Após exonerar quase a metade da Comissão de Ética Pública da Presidência da República nomeada por Jair Bolsonaro, o presidente Luiz Inácio Lula da Silva escolheu para as vagas um advogado que já o representou na Operação Lava Jato, um ex-defensor do petista Jaques Wagner e uma desembargadora associada às pautas da esquerda e do PT. As nomeações foram divulgadas no Diário Oficial da União nesta terça-feira (7).
As substituições demonstram o desconforto do governo em manter na Comissão de Ética membros do primeiro escalão da gestão anterior, como o ex-ministro da Secretaria de Governo Célio Faria Junior e o assessor especial da Presidência João Henrique Freitas. Fábio Prieto, atual secretário de Justiça de São Paulo, também foi destituído. As exonerações ocorreram após o órgão ter beneficiado ex-ministros de Bolsonaro, como mostrou o Estadão.
No lugar dos antigos membros, passam a compor a comissão o advogado que integrou a transição do governo, Bruno Espiñeira Lemos - que já defendeu o ex-governador da Bahia Jaques Wagner -, a desembargadora aposentada do Tribunal de Justiça de São Paulo (TJ-SP) Kenarik Boujikian e o ex-advogado de Lula em ações da Lava Jato Manoel Caetano Ferreira Filho.
Autonomia do órgão
Mas, afinal, é possível trocar os membros da Comissão de Ética a qualquer momento? Como fica a autonomia do órgão? Para o advogado especializado em compliance e regulação financeira Rafael Edelmann Baptista, mesmo com os conselheiros em pleno exercício de mandato, a exoneração feita por Lula não é caracterizada ilegal, já que o presidente tem poder para destituir membros da comissão a qualquer momento. “Como a nomeação de membros da Comissão de Ética da Presidência é um ato do presidente em exercício, o presidente anterior tinha competência para tanto até o fim do seu mandato”, afirmou.
Baptista ressaltou que a comissão tem autonomia para investigar, podendo acessar informações ainda que sigilosas e requisitar entrevistas com agentes da administração federal. “(A comissão) Tem autonomia para recomendar sanções às autoridades competentes, sem que seus membros sofram retaliação.”
Roberto Livianu, idealizador e presidente do Instituto Não Aceito Corrupção, doutor em Direito pela USP e procurador de Justiça do Ministério Público de São Paulo, destacou que não existe nenhum impedimento para destituição e nomeação de membros para a comissão. Segundo ele, o órgão tem caráter consultivo. “Para que houvesse um mandato no sentido pleno do termo, precisaríamos de lei regulando a comissão e outorgando aos membros da comissão mandatos. Isto não existe”, afirmou. “(Os membros) Colaboram a partir do momento da nomeação por até três anos. Mas podem ser substituídos a qualquer tempo. O novo presidente pode revogar e integrar outros membros.”
Saiba mais
O Estadão entrou em contato com os indicados para saber mais detalhes sobre a nomeação. Bruno Espiñeira Lemos disse encarar a missão como sendo da mais alta relevância para o País e se sentir honrado com a escolha do presidente.

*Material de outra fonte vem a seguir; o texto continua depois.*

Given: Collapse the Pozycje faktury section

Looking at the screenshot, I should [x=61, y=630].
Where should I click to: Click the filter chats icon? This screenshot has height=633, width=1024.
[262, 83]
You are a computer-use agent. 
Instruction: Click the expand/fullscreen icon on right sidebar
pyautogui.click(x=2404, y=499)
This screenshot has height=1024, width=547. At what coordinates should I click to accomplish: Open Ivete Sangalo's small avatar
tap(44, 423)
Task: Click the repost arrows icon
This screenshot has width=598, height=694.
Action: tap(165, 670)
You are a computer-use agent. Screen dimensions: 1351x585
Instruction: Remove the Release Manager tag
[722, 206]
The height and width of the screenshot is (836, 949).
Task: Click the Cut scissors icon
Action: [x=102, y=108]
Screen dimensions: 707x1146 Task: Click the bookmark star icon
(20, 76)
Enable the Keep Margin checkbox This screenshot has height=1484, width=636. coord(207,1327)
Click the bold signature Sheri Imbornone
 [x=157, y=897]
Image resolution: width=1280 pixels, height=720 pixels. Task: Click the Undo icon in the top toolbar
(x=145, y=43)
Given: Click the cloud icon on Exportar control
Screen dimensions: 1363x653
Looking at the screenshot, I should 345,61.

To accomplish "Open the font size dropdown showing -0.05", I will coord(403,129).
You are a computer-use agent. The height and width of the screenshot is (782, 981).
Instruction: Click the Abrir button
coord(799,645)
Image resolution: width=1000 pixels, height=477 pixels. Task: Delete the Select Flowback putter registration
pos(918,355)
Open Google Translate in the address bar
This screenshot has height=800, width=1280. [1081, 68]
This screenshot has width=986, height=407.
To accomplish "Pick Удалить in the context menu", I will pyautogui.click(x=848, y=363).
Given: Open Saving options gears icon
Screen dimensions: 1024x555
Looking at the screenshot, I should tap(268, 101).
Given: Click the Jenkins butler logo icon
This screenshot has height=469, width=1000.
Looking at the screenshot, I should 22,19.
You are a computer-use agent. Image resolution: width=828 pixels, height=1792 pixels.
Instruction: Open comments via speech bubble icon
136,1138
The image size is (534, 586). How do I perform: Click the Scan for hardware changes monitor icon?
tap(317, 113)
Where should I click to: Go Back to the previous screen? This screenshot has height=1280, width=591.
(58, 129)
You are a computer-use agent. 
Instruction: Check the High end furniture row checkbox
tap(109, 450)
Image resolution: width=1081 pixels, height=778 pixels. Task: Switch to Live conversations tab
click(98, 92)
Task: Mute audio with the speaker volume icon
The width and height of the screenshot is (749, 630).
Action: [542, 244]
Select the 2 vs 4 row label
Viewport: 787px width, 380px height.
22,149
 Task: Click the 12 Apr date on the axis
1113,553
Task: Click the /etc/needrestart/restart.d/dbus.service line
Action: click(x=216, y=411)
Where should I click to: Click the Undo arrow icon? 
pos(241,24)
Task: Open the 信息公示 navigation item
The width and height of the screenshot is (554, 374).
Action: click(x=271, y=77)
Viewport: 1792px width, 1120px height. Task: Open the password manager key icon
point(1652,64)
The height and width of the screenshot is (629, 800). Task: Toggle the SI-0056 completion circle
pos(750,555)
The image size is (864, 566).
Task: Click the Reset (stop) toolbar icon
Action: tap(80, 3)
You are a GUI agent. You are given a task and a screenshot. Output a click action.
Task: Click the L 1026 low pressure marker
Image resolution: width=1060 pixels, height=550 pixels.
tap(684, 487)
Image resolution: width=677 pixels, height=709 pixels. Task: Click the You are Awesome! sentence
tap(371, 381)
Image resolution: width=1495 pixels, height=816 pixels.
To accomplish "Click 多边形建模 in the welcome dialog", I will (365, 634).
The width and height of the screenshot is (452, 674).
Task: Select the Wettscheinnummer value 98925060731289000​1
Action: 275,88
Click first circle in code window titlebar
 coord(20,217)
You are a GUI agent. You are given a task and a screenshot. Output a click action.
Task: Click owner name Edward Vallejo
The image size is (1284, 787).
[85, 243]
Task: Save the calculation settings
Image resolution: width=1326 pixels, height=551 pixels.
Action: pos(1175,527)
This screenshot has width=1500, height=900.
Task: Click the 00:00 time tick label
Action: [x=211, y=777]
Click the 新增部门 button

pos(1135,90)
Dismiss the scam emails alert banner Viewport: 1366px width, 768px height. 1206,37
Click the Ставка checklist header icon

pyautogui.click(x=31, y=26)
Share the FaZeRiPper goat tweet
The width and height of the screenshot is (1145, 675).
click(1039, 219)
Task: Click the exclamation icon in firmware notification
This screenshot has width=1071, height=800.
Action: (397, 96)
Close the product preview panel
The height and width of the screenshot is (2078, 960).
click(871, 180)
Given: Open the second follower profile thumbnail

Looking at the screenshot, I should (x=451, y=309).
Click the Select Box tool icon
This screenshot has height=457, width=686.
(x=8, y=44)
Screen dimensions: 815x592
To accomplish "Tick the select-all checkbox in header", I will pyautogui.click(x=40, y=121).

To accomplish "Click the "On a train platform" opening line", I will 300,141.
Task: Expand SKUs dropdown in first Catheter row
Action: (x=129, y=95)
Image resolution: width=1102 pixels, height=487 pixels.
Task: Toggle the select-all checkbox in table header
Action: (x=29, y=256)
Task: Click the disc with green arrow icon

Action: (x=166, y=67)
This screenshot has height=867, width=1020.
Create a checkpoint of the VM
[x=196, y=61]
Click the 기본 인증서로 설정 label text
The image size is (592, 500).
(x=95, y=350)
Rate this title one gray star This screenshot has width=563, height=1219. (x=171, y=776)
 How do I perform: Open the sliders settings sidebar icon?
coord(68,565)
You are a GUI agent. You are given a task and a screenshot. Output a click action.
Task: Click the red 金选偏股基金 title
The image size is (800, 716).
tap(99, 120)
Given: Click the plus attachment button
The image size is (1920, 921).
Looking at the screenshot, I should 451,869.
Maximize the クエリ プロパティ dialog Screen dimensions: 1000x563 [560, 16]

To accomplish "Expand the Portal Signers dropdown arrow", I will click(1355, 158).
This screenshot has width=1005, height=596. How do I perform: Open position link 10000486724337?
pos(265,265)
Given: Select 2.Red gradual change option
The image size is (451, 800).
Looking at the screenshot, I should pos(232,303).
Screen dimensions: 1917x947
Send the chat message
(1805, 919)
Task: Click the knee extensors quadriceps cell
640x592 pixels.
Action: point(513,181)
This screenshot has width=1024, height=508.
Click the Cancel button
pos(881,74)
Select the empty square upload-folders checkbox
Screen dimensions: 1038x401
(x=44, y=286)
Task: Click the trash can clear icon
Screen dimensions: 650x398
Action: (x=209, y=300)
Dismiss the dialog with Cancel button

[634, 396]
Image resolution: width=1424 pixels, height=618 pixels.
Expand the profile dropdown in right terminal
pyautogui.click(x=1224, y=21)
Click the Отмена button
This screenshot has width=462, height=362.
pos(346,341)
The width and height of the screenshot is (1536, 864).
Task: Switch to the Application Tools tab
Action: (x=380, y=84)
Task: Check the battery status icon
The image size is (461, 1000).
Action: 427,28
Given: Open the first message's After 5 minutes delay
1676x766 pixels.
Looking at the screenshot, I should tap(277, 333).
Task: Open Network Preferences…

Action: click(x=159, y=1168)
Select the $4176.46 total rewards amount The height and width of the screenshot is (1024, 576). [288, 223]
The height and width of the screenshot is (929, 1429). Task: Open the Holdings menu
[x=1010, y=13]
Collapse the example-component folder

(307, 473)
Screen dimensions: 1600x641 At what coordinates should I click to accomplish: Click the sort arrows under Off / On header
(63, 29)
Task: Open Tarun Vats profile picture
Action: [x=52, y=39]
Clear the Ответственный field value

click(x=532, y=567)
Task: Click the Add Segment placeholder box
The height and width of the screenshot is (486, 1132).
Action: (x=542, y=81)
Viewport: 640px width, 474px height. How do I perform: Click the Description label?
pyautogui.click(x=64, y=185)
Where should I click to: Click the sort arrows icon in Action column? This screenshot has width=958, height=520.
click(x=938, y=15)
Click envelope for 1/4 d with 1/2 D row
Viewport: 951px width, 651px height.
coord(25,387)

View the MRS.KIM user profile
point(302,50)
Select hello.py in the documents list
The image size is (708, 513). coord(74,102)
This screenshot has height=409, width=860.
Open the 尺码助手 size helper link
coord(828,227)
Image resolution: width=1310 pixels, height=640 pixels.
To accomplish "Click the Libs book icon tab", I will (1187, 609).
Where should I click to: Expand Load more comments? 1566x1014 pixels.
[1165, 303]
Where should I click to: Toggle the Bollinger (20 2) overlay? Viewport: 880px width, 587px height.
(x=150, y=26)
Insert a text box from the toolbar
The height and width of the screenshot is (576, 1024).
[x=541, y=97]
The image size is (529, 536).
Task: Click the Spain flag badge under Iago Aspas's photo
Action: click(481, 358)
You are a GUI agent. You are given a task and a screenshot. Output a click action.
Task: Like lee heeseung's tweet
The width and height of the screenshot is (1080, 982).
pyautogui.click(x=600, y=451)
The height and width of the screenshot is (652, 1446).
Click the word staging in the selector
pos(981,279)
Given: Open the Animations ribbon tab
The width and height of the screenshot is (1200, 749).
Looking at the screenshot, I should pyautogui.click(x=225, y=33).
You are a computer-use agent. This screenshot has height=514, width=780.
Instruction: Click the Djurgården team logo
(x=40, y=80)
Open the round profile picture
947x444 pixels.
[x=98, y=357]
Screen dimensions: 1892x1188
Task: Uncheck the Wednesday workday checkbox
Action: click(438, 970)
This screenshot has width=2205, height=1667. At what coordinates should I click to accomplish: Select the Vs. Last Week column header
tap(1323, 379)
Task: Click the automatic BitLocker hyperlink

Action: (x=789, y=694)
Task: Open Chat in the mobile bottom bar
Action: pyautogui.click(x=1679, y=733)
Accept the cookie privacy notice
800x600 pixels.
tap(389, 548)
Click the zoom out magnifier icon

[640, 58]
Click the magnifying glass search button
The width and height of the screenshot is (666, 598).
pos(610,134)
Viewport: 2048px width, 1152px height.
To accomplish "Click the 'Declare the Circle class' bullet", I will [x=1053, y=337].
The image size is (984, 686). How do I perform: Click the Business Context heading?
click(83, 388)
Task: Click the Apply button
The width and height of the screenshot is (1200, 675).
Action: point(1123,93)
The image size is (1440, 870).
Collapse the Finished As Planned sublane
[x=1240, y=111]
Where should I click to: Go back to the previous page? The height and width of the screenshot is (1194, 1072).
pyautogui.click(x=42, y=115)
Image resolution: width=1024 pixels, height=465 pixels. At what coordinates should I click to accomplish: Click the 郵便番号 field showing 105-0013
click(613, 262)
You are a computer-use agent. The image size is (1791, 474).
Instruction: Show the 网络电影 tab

Questionado sobre sua participação no Grupo Técnico de Transparência, Integridade e Controle, na equipe de transição, Espiñeira afirmou que não há nenhum constrangimento para sua nomeação, já que a participação no grupo era eminentemente técnica.
A desembargadora aposentada do TJSP Kenarik Boujikian disse que prefere se manifestar após a posse. Até a publicação desta reportagem, o advogado Manoel Caetano Ferreira Filho não havia sido localizado.
Veja mais detalhes sobre os indicados:
Kenarik Boujikian: Desembargadora aposentada do Tribunal de Justiça de São Paulo (TJ-SP), Keranik Boujikian nasceu na Síria em uma família armênia e veio para o Brasil com três anos de idade. Atuou como procuradora do Estado de São Paulo. É membro do Conselho da Ouvidoria da Defensoria Pública do Estado e consultora da Comissão de Direitos Humanos da OAB-SP.
Bruno Espiñeira Lemos: Advogado criminalista, compôs a transição do governo de Lula no Grupo Técnico de Transparência, Integridade e Controle. Defendeu o ex-ministro da Casa Civil Jaques Wagner (PT), em investigação que apurava suspeitas envolvendo obras da Arena Fonte Nova, na Bahia. É presidente da Associação Nacional da Advocacia Criminal, no Distrito Federal, e procurador do Estado da Bahia, também em Brasília.
Manoel Caetano Ferreira Filho: Jurista, foi advogado de Lula em ações da Lava Jato. Na época em que o petista ficou preso, em Curitiba, frequentemente fazia visitas ao petista para atualizá-lo sobre o andamento dos processos.